* Task requirements: Look at the entries below and restate word for word the lines from the first through the one that has "Open the YouTube".

Segment Open

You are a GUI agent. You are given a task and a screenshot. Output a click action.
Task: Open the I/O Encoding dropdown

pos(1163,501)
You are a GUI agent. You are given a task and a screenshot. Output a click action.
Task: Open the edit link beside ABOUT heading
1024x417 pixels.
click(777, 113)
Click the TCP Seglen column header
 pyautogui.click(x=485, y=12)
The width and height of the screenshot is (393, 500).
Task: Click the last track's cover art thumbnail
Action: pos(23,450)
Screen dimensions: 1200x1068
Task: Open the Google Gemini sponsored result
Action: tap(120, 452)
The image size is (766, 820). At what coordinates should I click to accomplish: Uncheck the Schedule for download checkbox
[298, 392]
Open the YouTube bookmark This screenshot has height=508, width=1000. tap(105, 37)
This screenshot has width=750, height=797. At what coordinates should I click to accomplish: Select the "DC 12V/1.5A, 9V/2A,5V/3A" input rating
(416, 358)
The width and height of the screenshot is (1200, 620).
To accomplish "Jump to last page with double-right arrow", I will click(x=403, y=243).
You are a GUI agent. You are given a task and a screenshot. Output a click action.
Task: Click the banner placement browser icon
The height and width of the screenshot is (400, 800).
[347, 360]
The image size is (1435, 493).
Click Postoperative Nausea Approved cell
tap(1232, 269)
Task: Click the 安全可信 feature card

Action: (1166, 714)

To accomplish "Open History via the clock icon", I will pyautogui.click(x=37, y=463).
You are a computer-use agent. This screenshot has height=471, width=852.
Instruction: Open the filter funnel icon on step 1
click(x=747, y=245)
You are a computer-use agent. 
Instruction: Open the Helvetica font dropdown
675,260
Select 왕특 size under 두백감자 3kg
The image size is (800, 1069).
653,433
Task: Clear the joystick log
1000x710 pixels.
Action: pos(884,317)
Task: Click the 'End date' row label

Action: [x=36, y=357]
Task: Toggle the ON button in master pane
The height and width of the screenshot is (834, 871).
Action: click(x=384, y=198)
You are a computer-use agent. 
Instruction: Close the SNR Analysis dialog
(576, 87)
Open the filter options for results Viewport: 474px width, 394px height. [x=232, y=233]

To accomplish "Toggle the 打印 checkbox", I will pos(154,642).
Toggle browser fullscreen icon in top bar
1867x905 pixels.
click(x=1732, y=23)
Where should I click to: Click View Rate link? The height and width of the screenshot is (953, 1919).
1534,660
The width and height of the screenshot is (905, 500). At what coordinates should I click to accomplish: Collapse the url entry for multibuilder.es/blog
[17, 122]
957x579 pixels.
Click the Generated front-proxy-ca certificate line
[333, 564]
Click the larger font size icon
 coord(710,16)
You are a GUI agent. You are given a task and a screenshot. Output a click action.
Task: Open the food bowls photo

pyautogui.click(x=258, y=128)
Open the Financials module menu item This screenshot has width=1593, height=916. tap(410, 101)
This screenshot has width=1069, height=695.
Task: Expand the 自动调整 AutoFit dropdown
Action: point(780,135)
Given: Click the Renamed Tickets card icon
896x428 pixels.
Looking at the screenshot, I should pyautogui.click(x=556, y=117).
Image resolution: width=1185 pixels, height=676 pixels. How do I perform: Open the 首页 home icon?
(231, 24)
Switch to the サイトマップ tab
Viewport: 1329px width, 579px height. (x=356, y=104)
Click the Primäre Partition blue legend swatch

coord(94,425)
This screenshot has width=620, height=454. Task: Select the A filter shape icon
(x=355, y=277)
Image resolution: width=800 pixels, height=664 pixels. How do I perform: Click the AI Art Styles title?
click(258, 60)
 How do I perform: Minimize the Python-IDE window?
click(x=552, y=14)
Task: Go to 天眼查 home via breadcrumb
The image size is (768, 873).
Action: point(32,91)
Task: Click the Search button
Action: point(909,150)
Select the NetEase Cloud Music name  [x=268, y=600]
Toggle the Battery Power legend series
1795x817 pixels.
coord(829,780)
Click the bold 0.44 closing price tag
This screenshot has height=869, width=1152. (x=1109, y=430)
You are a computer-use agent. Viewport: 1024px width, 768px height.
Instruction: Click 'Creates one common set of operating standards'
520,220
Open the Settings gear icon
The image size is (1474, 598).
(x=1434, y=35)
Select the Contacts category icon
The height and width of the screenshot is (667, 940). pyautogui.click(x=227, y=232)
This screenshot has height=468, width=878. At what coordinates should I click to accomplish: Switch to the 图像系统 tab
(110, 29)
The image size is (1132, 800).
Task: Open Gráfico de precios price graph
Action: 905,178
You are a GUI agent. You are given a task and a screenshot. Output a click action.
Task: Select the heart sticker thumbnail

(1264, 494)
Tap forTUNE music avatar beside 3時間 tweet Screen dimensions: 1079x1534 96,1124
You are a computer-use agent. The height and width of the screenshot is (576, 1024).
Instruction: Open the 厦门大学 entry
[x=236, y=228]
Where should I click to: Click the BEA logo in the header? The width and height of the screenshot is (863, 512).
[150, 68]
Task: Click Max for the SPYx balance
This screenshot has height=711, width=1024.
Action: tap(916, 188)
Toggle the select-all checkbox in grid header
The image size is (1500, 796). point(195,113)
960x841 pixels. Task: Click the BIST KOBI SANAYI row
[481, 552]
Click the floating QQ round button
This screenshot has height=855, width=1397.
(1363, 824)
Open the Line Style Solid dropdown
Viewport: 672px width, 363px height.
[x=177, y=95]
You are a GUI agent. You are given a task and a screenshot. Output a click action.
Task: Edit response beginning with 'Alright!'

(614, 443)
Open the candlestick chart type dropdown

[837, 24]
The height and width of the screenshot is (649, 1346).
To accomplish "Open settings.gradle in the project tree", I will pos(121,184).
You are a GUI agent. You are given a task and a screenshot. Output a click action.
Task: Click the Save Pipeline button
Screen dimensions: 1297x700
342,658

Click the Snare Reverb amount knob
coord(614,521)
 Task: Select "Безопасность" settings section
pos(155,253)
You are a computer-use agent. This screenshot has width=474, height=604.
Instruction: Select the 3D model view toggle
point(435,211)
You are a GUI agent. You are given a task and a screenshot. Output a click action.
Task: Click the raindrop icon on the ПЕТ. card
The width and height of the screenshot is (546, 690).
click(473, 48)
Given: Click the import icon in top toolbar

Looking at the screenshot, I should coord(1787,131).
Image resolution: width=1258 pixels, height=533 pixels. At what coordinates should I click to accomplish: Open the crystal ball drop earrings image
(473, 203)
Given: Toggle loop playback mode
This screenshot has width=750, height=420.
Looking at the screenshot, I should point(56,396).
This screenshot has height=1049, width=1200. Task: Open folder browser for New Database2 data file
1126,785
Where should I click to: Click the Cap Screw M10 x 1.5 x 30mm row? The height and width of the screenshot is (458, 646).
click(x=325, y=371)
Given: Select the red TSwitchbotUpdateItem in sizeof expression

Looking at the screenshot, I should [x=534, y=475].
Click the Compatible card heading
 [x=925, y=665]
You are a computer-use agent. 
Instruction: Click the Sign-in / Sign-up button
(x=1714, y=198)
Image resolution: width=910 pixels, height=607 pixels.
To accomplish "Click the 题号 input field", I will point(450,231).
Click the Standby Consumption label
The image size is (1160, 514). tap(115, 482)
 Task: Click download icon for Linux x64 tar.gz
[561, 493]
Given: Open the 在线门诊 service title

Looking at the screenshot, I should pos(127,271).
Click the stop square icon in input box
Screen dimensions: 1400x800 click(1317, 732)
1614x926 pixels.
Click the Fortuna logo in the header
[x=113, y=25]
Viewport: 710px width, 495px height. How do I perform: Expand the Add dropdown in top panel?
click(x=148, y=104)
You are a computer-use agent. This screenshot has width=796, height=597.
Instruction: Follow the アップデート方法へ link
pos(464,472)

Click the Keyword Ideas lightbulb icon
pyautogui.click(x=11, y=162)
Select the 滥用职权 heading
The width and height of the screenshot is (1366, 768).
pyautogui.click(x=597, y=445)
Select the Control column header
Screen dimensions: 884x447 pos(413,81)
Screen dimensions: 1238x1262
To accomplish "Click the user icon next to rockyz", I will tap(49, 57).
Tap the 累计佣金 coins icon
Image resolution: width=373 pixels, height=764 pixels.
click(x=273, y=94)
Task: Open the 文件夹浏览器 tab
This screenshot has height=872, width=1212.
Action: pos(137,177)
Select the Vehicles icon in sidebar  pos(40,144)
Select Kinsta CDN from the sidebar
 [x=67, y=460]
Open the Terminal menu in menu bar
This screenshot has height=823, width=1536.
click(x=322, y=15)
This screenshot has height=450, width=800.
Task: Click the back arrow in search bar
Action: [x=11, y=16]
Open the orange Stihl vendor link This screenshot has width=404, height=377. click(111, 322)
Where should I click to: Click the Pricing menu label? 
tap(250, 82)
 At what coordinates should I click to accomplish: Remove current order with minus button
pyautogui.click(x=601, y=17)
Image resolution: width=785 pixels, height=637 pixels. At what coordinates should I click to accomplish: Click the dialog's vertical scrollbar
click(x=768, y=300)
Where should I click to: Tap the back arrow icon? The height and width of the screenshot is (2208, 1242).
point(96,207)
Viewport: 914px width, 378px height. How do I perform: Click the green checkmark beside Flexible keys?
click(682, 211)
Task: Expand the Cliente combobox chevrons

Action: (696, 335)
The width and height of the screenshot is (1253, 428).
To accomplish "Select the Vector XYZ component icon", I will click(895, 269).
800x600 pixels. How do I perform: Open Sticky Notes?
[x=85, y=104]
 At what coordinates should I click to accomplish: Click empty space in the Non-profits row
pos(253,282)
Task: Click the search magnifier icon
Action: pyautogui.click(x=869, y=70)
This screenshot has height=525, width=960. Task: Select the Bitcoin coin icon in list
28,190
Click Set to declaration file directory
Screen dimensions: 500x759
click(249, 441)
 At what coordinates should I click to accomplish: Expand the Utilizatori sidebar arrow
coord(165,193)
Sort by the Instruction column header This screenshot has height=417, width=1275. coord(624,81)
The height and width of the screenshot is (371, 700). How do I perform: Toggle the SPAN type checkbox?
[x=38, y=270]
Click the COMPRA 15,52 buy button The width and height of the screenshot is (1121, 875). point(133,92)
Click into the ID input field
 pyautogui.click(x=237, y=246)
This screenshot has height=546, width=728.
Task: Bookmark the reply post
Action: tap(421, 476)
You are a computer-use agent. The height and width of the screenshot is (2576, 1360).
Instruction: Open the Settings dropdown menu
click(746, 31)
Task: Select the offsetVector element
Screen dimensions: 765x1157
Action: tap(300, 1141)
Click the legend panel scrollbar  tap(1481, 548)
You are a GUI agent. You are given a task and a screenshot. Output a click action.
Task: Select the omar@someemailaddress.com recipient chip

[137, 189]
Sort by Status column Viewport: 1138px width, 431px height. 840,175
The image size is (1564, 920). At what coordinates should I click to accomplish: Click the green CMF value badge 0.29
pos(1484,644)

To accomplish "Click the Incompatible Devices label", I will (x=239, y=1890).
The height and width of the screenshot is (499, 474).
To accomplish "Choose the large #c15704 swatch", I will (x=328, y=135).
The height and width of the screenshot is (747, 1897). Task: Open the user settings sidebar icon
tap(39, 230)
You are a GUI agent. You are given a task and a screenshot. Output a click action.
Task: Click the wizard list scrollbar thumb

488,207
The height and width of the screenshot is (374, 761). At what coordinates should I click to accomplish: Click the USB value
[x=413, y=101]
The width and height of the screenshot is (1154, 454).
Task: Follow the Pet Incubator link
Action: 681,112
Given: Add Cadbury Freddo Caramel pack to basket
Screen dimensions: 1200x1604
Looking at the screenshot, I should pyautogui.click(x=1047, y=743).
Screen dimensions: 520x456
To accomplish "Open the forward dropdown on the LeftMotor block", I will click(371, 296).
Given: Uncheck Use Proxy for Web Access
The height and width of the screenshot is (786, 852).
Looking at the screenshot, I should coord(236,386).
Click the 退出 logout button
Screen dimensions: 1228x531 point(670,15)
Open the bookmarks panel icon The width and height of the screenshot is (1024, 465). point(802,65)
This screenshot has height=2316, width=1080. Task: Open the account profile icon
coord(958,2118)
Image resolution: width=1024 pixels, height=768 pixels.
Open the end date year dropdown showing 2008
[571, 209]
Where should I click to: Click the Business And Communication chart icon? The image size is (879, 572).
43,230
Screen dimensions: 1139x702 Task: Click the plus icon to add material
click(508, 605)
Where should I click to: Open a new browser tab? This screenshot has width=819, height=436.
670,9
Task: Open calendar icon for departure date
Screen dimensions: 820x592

Segment Closed

* The answer:
You are a GUI agent. You are given a task and a screenshot. Output a click action.
Task: Open the I/O Encoding dropdown

pos(1163,501)
You are a GUI agent. You are given a task and a screenshot. Output a click action.
Task: Open the edit link beside ABOUT heading
1024x417 pixels.
click(777, 113)
Click the TCP Seglen column header
 pyautogui.click(x=485, y=12)
The width and height of the screenshot is (393, 500).
Task: Click the last track's cover art thumbnail
Action: pos(23,450)
Screen dimensions: 1200x1068
Task: Open the Google Gemini sponsored result
Action: tap(120, 452)
The image size is (766, 820). At what coordinates should I click to accomplish: Uncheck the Schedule for download checkbox
[298, 392]
Open the YouTube bookmark This screenshot has height=508, width=1000. tap(105, 37)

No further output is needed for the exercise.